Improved searching in a client dataset (part 1) - By Tjipke A. van der Plaats

By: Tjipke van der Plaats

Abstract: This article explains a way to search faster in client datasets by creating a TClientDataSet descendant and re-implementing Locate or Lookup so that they use indexes.

Remark: In an earlier version of the source for this article was a litle bug in restoring the indexes, this was updated on June 18th 2004.
Remark 2: In an earlier version of the source for this article was a bug in searching on only the first fields of an index, this was updated on Sept 8th 2004.
Introduction

First I would like to start with a short introduction why I wrote this article (and source code). Once upon a time I was creating an application that used lookup fields. But the application was very slow, and I found that the problem was caused by a certain lookup field. The lookup field was linked to a large table and every time it needed to lookup it's value, it searched in that table which took some time. I looked at the LookupCache property of the field to solve this. Because if LookupCache is True, your field will preload all possible values in a local list. But as you'll understand this is only efficient if you have a small table or only have to do this once. Not if you have a large table like I had and have to do it multiple times, because then it will reload the whole contents every time. Also if you have a different table using the same lookup table, it will have it's own lookup list.
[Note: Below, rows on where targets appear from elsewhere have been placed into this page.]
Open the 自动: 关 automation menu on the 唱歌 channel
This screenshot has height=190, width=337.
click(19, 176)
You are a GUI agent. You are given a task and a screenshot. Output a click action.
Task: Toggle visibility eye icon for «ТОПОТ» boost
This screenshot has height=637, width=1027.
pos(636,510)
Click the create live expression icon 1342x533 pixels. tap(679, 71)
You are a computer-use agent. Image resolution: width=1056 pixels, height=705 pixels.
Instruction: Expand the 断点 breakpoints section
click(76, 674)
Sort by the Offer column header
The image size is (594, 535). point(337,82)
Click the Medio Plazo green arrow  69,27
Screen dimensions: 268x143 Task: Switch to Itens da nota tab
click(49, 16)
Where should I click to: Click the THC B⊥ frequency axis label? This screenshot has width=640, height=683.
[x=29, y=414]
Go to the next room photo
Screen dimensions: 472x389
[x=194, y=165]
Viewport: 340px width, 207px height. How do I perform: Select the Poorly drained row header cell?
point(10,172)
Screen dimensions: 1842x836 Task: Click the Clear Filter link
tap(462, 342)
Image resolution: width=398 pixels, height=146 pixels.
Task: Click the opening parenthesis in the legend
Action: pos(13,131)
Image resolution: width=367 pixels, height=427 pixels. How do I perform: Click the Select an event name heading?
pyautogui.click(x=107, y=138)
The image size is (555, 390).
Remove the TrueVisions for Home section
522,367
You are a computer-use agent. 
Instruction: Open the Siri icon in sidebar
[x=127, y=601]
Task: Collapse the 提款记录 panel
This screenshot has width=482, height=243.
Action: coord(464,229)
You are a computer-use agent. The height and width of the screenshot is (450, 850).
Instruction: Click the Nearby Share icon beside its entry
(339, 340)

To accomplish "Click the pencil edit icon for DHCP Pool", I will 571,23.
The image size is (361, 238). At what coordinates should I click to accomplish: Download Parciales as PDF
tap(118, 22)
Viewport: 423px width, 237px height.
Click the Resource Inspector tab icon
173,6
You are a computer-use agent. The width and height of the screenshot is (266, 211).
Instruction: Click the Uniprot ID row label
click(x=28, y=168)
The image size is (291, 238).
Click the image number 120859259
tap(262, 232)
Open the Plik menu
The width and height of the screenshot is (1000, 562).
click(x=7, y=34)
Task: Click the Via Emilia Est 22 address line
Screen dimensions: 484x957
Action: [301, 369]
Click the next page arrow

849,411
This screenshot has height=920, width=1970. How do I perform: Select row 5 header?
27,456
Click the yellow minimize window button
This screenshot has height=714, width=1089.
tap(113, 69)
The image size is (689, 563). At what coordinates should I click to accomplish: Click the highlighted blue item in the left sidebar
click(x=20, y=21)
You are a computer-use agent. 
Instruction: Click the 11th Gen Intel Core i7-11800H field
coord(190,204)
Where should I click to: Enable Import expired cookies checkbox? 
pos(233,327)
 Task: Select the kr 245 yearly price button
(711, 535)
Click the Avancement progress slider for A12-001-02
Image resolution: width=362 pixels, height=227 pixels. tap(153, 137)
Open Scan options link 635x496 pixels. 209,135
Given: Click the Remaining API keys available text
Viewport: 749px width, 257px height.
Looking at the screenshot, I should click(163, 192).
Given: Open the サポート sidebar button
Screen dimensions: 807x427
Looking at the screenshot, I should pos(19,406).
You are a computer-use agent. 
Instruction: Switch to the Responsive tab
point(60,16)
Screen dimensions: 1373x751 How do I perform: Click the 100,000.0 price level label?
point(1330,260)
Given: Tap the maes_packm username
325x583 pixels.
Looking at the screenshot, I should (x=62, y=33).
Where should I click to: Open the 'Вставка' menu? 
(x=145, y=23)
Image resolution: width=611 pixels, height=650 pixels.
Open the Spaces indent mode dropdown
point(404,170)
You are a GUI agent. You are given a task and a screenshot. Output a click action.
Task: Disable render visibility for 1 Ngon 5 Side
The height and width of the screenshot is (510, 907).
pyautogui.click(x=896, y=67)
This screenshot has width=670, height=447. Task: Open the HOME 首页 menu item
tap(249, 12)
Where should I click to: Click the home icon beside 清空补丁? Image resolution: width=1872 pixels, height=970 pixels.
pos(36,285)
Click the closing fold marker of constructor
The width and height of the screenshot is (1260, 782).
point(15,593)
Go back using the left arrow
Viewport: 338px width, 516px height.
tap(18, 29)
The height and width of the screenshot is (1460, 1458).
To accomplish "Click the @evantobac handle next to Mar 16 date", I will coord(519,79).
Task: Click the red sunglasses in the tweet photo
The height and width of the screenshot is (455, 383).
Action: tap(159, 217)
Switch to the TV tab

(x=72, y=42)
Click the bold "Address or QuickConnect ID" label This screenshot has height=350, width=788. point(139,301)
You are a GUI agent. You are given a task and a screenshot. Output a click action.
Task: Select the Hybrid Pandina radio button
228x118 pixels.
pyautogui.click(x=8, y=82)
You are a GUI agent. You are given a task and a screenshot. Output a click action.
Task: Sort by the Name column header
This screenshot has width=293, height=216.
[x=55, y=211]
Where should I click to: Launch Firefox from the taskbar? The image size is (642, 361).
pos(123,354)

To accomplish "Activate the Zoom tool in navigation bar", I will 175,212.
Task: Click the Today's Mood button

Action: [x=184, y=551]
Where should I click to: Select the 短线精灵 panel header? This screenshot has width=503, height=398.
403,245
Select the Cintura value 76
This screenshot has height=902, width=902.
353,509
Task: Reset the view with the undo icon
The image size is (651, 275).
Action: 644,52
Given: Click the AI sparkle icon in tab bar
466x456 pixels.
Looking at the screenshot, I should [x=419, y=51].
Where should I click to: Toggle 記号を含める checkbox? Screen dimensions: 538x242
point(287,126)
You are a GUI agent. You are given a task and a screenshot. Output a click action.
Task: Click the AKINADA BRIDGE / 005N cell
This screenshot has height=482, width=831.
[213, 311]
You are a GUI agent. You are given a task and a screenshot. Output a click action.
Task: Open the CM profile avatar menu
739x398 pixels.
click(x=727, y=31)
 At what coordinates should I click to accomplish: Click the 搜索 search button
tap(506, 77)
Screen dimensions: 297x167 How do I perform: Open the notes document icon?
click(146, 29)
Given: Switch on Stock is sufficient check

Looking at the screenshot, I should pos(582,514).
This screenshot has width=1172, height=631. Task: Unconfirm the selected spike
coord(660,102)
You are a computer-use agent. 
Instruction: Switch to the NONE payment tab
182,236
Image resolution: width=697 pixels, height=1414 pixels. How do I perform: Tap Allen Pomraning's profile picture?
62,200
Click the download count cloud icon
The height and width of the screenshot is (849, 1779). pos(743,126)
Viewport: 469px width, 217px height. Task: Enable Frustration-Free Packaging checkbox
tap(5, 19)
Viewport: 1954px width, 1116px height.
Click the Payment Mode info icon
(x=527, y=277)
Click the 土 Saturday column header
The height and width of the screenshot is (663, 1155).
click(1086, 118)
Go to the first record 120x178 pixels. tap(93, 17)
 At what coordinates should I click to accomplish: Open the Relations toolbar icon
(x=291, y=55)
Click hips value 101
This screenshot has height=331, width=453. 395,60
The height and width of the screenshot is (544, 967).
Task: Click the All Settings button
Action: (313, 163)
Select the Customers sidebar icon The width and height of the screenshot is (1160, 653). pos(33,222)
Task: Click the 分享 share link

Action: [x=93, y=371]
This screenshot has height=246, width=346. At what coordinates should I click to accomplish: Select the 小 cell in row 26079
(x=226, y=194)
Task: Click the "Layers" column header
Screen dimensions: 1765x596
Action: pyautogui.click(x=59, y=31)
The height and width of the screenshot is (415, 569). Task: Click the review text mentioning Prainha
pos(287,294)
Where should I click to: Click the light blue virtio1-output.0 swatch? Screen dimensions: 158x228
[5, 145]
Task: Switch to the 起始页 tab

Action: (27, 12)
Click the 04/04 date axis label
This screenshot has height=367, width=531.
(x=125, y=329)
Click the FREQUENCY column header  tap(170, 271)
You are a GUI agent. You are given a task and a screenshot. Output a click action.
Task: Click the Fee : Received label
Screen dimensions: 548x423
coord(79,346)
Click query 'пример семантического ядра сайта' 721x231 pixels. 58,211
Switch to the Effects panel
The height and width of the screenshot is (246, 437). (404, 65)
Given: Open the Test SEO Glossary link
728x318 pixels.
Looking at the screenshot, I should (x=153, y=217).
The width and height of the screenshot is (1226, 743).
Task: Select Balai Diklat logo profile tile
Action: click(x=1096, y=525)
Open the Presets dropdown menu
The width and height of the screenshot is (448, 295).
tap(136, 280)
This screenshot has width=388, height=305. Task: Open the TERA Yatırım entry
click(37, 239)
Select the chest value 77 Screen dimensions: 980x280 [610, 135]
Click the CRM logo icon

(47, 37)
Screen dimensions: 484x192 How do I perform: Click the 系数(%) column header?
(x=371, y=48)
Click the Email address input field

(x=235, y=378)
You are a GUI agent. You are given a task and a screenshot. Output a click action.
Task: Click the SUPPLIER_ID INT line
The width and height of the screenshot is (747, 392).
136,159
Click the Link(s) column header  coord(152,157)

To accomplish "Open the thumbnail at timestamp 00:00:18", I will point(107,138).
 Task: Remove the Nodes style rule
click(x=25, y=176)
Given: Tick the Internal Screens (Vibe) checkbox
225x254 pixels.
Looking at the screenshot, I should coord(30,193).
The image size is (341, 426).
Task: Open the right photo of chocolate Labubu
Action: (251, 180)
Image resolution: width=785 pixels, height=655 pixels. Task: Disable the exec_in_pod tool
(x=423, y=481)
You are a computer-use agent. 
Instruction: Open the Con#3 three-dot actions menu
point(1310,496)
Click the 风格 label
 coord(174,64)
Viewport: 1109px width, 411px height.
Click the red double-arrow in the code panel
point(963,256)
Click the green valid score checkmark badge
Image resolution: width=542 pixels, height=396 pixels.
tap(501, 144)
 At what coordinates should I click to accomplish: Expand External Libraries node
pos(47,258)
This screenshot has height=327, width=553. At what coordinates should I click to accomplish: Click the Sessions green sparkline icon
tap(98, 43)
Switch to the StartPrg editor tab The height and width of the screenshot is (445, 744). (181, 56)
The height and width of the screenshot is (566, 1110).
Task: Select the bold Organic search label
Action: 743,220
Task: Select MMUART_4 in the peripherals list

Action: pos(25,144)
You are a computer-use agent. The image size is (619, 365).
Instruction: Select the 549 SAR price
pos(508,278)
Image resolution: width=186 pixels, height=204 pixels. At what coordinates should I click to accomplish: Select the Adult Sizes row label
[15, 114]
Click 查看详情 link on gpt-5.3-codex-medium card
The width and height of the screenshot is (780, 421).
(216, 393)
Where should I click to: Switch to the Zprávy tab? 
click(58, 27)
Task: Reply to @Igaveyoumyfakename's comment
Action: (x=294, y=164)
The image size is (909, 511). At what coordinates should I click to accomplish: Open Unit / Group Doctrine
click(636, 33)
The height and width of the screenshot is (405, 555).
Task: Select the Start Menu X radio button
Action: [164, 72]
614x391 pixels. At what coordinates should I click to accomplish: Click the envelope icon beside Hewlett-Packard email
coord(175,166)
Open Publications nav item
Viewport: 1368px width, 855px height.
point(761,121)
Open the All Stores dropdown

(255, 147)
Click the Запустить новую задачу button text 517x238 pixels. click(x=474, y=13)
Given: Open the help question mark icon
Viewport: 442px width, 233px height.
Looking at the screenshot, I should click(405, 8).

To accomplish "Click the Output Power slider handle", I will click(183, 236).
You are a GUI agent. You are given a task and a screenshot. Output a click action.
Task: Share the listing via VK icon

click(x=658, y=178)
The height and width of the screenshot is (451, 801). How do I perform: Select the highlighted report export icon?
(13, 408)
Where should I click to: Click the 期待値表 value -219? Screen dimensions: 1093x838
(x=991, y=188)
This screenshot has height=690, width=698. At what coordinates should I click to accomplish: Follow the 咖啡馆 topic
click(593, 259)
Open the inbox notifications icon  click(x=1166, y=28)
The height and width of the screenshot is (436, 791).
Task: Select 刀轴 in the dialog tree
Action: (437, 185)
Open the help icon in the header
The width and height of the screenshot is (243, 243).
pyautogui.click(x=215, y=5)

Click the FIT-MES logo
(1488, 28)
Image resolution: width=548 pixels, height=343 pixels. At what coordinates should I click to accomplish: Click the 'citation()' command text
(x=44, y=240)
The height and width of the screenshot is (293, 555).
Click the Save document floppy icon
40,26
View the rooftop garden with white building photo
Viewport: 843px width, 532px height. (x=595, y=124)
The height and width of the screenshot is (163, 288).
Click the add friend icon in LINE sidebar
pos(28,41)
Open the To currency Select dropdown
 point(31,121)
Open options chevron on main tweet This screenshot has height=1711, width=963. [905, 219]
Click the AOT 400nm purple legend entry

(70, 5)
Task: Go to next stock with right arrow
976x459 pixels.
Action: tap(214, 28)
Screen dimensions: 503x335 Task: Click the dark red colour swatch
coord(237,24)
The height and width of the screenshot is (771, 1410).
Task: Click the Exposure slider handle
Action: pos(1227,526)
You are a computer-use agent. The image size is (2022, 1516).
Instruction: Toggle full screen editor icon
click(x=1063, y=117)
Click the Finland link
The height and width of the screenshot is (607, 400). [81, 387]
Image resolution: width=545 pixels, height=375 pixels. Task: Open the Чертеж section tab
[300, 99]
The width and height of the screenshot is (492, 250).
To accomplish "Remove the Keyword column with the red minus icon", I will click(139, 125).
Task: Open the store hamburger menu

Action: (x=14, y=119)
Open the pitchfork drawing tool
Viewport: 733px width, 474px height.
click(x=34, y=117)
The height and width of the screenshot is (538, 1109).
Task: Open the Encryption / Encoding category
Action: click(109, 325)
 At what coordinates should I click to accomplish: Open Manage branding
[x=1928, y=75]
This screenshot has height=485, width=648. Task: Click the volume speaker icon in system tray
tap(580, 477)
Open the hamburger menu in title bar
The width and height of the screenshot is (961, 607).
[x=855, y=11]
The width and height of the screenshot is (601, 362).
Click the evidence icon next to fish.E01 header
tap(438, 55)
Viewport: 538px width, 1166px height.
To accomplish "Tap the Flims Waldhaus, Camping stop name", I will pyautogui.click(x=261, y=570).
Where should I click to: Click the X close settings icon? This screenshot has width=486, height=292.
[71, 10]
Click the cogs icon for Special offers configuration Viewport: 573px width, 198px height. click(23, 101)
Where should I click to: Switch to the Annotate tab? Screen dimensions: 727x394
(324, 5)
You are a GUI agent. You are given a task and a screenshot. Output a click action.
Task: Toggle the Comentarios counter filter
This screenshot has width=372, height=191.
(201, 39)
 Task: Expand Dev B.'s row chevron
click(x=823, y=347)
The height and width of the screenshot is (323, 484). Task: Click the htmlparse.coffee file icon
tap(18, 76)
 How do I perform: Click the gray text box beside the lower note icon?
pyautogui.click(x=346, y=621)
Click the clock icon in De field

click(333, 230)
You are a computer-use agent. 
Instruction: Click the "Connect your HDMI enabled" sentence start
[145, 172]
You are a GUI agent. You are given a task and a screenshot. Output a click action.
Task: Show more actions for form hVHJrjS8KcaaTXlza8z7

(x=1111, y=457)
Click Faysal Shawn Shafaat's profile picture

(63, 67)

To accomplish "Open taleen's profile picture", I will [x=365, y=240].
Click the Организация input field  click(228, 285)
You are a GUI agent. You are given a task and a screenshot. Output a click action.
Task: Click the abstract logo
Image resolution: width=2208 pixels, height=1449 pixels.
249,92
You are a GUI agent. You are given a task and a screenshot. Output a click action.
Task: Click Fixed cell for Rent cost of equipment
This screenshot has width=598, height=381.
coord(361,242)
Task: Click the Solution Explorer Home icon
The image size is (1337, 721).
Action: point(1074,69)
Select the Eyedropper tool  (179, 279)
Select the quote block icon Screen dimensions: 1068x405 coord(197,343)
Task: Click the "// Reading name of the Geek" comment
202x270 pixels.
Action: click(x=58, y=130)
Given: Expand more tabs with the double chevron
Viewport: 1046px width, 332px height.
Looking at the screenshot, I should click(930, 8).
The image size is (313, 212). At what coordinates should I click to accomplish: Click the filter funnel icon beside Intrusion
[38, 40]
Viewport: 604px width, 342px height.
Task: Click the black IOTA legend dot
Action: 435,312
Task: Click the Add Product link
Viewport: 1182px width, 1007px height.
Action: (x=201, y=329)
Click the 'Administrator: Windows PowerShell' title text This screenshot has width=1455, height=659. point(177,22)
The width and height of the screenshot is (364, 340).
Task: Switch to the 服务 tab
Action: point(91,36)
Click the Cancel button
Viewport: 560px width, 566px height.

However thinking about all this, I figured I could maybe cache the data in a different way using a client dataset. I would load that with the data from the table on application startup, and use that as a lookup dataset in my application. So I did. And indeed the application performed a lot better. Enough for the application to be acceptable, but the action still took a few seconds. "No problem", I thought, I just add an index on the field that was used to find the value for the lookup field, which would of course improve the performance! But it didn't improve a thing, not even a millisecond!

I know that lookup fields use the Lookup method of a TDataSet. And in most TDataSet descendants (like BDE's TTable, or my own CB4 Tables), Lookup would use an index to locate the record if an index for the field is available. But it seemed the client dataset wasn't doing that! I looked at the source code of TClientDataset and saw that it was creating a filter to find the specified record, but apparently the internal filter evaluation wasn't using indexes.

At that time the application was fast enough, so I didn't put more effort in it, but I kept it in my mind. It should be possible to improve the locate performance of a client dataset!

Getting to work

A few days ago the time came to put that thought into code!

I started to make a little 'project1' test application, on which I created a client dataset containing 2 fields: a Number (=Integer) and a Value (=String) field. I filled it with 10000 records, containing the values 1 to 10000 in the number and in the value field and added a function to find 1000 random records using Locate. (Lookup and Locate internally use the same way of finding a record.) I also made a function to find 1000 random records using FindKey. The performance difference was amazing: it took 9000 ms using Locate, and about 40-60 ms using FindKey. Enough reason to start a better version of Locate.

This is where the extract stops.